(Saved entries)
☆ ☆ ☆ ☆ ☆

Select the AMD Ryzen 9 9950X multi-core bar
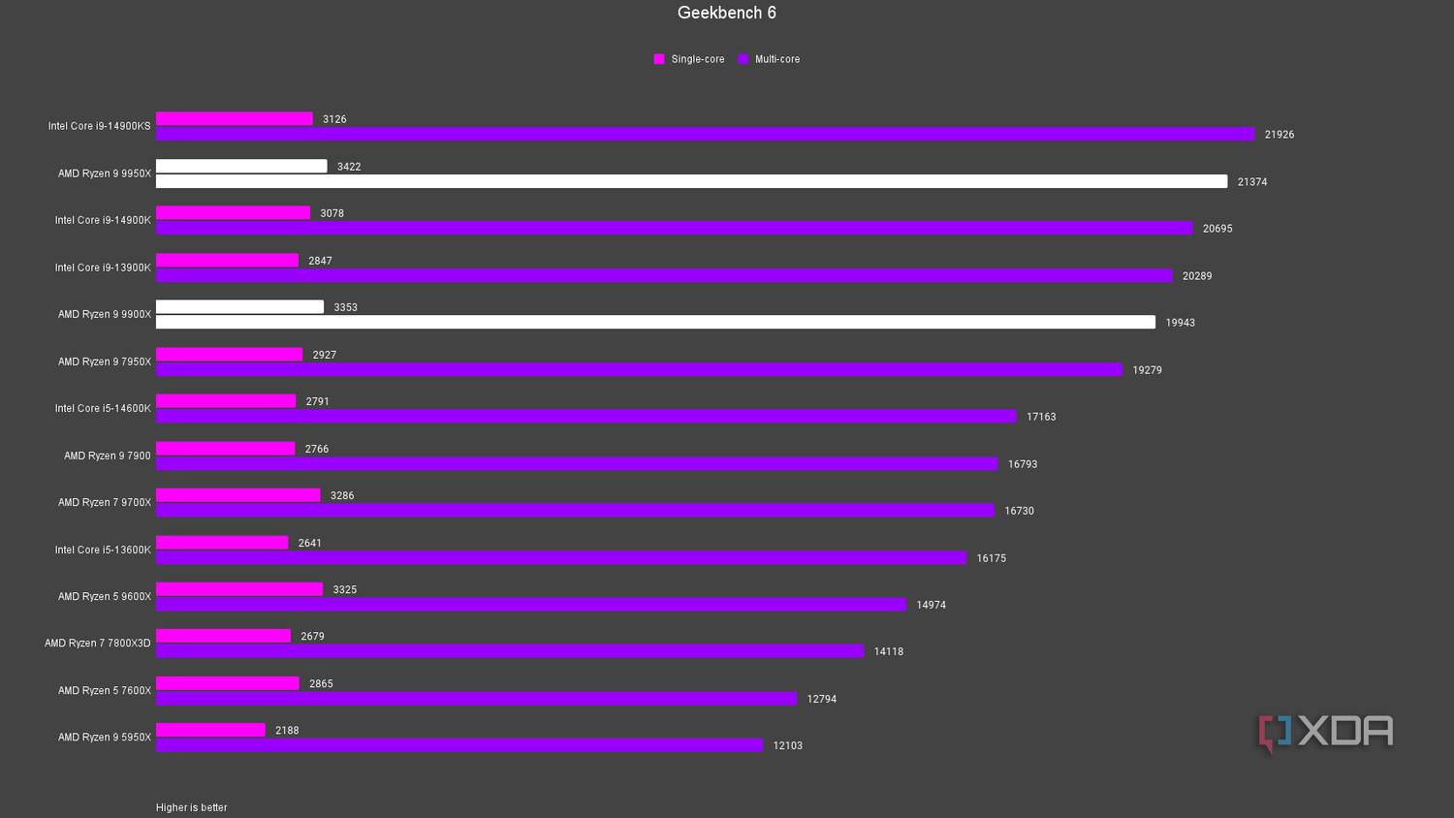Screen dimensions: 1454x818 pyautogui.click(x=679, y=181)
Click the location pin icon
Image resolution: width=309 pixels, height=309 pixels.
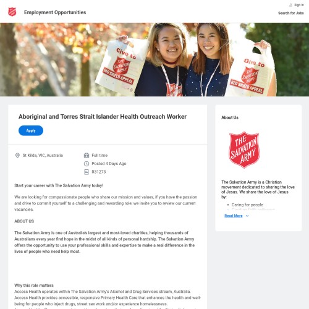click(17, 155)

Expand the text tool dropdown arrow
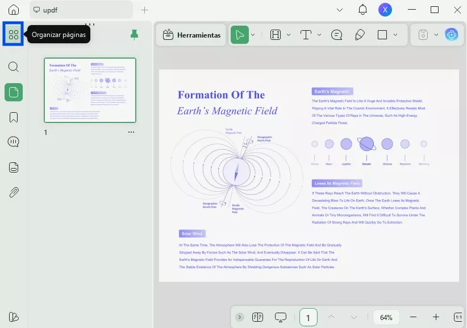point(319,35)
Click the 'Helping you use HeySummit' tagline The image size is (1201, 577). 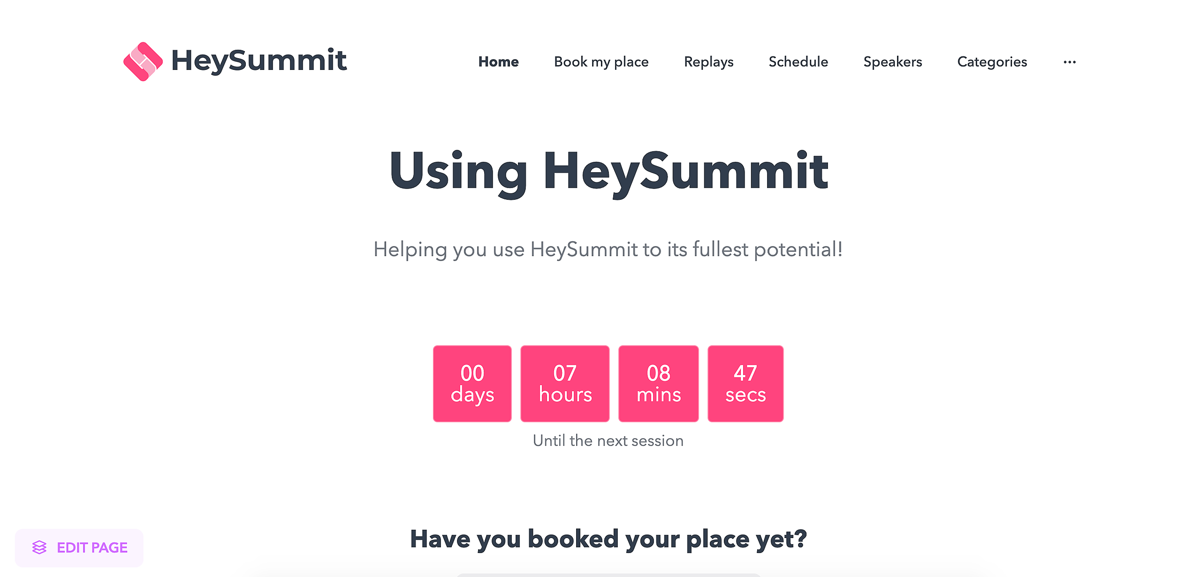pyautogui.click(x=608, y=250)
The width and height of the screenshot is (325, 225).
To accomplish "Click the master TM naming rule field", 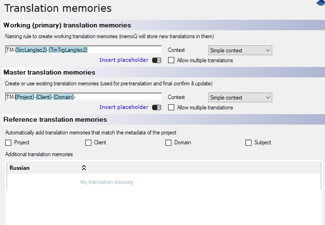I will point(125,97).
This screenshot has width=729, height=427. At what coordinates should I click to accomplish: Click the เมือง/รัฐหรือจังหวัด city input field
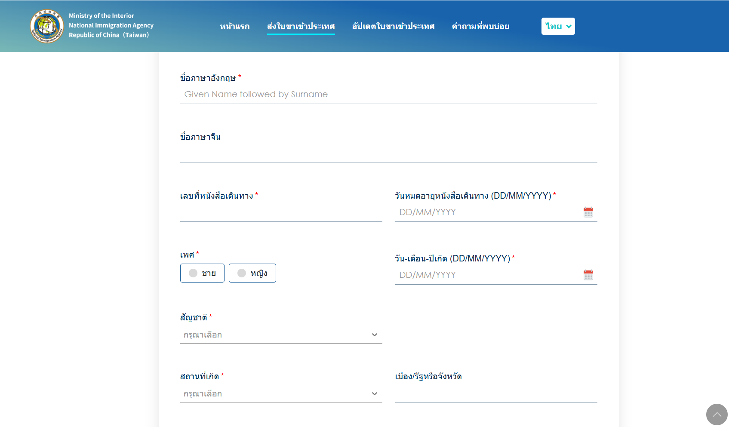[496, 393]
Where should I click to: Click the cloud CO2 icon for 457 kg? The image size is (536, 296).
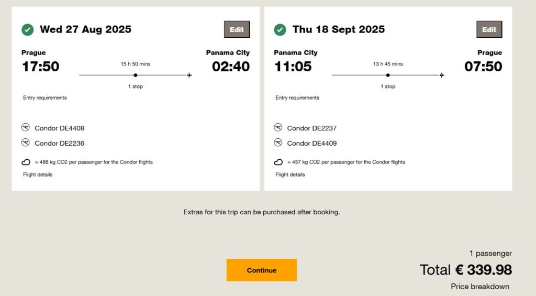(278, 162)
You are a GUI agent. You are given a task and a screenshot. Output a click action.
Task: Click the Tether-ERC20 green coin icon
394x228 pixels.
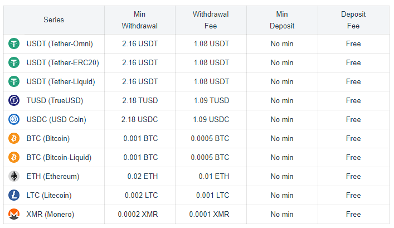[x=14, y=62]
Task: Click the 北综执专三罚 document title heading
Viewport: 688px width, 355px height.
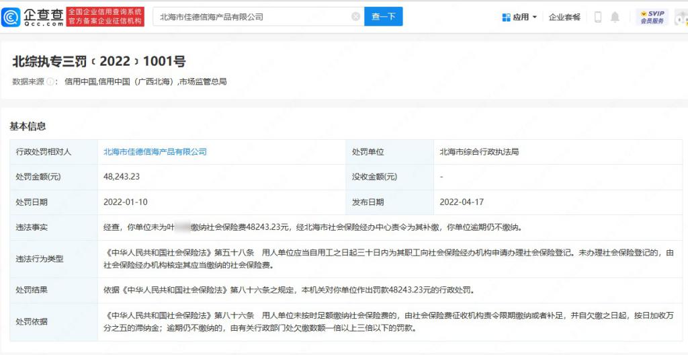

☆ ☆ ☆ ☆ ☆

Print again, word for word, every line from the line with "You are a GUI" to the final line of the records, inclusive; skip the pictures.

RESULT OF THE EXERCISE
You are a GUI agent. You are given a task and a screenshot. Output a click action.
Task: Click the Tether-ERC20 green coin icon
394x228 pixels.
[x=14, y=62]
Task: Click the 北综执专三罚 document title heading
Viewport: 688px width, 355px height.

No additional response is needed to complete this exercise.